As the birds were pretty plentiful, and partridge shooting is as it

were the duty of an English gentleman of statesmanlike propensities,

Sir Pitt Crawley, the first shock of grief over, went out a little and

partook of that diversion in a white hat with crape round it. The sight

of those fields of stubble and turnips, now his own, gave him many

secret joys. Sometimes, and with an exquisite humility, he took no

gun, but went out with a peaceful bamboo cane; Rawdon, his big brother,

and the keepers blazing away at his side. Pitt's money and acres had a

great effect upon his brother. The penniless Colonel became quite

obsequious and respectful to the head of his house, and despised the

milksop Pitt no longer. Rawdon listened with sympathy to his senior's

prospects of planting and draining, gave his advice about the stables

and cattle, rode over to Mudbury to look at a mare, which he thought

would carry Lady Jane, and offered to break her, &c.: the rebellious

dragoon was quite humbled and subdued, and became a most creditable

younger brother. He had constant bulletins from Miss Briggs in London

respecting little Rawdon, who was left behind there, who sent messages

of his own. "I am very well," he wrote. "I hope you are very well.

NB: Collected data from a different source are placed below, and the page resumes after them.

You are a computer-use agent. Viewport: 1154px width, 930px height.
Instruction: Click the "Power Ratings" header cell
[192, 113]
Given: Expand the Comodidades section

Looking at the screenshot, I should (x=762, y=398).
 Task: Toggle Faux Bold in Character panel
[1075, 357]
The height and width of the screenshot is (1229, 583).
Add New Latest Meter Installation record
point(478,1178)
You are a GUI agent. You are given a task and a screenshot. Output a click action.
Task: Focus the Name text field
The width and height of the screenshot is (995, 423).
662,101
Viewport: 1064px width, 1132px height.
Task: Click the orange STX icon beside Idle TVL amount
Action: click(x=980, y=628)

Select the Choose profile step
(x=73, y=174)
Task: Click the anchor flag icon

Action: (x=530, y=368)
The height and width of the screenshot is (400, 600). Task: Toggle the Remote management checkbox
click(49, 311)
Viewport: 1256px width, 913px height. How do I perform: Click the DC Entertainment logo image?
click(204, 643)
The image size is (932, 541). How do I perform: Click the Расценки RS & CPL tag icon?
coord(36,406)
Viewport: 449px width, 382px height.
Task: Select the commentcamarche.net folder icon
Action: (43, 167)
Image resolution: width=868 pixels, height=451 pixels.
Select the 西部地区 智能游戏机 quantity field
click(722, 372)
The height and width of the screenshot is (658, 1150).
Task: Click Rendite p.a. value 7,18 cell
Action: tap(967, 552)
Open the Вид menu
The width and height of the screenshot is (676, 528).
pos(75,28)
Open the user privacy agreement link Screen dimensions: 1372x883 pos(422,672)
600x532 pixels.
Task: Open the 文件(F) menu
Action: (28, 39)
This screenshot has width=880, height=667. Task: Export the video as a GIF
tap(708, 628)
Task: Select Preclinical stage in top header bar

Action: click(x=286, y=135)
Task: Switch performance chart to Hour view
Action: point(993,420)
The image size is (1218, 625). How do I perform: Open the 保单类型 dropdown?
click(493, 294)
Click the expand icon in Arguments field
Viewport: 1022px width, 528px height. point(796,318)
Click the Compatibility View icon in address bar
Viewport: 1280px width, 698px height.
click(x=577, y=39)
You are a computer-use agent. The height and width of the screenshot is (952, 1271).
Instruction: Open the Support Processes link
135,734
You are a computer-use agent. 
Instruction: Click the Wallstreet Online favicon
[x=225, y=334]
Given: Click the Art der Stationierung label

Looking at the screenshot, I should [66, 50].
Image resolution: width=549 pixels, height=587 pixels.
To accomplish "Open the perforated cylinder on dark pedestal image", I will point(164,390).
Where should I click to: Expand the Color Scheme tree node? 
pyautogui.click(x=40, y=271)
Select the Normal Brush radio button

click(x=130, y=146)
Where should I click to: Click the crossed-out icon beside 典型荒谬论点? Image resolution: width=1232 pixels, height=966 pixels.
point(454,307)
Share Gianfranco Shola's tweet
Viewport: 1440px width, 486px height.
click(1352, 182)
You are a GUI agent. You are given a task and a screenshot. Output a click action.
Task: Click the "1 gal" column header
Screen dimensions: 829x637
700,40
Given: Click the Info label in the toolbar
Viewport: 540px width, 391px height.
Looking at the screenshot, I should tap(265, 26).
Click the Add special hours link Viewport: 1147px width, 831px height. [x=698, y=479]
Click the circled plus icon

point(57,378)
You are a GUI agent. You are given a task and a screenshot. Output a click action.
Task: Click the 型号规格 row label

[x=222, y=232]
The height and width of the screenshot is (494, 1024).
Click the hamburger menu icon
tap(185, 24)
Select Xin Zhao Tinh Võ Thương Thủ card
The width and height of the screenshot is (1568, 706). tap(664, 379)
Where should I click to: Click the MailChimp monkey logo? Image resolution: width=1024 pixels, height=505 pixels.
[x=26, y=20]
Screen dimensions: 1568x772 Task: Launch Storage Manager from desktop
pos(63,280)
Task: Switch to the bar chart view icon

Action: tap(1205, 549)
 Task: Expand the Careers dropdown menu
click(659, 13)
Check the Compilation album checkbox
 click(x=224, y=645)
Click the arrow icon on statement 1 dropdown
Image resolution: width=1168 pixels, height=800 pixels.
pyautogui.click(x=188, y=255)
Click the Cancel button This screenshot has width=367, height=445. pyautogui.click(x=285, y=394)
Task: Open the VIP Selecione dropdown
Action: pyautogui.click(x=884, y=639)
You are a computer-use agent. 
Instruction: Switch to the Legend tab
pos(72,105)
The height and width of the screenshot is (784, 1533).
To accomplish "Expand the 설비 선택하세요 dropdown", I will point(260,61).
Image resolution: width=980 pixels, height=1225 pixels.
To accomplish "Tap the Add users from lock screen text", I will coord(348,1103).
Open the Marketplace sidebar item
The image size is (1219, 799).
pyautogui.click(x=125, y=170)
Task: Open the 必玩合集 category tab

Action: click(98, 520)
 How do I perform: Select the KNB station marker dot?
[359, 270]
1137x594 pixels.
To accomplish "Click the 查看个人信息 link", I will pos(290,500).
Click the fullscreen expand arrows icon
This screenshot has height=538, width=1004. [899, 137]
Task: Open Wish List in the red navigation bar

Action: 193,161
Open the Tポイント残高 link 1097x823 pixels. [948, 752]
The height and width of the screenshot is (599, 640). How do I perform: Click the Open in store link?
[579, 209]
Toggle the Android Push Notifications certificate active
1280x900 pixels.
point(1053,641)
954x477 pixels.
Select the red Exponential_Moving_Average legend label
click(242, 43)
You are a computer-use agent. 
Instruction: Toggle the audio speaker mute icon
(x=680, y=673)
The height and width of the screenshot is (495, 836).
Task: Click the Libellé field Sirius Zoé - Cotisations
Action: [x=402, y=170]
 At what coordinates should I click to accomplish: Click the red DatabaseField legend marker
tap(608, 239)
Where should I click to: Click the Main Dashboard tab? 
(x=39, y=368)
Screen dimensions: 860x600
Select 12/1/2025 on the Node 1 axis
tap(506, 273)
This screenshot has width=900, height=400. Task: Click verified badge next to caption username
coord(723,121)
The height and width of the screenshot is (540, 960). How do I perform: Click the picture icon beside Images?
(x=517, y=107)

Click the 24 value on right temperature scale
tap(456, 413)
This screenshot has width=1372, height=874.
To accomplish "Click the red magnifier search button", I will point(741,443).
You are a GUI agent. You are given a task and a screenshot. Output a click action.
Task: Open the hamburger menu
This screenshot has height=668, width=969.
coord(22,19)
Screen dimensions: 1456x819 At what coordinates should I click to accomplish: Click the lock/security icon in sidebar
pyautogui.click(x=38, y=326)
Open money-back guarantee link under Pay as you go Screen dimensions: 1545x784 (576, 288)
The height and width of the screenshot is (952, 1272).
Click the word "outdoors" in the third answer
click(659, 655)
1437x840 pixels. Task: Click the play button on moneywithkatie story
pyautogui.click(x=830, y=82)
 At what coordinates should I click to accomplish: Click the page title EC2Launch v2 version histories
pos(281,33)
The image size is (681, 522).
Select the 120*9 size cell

I

hope Mamma is very well. The pony is very well. Grey takes me to ride

in the park. I can canter. I met the little boy who rode before. He

cried when he cantered. I do not cry." Rawdon read these letters to

his brother and Lady Jane, who was delighted with them. The Baronet

promised to take charge of the lad at school, and his kind-hearted wife

gave Rebecca a bank-note, begging her to buy a present with it for her

little nephew.

One day followed another, and the ladies of the house passed their life

in those calm pursuits and amusements which satisfy country ladies.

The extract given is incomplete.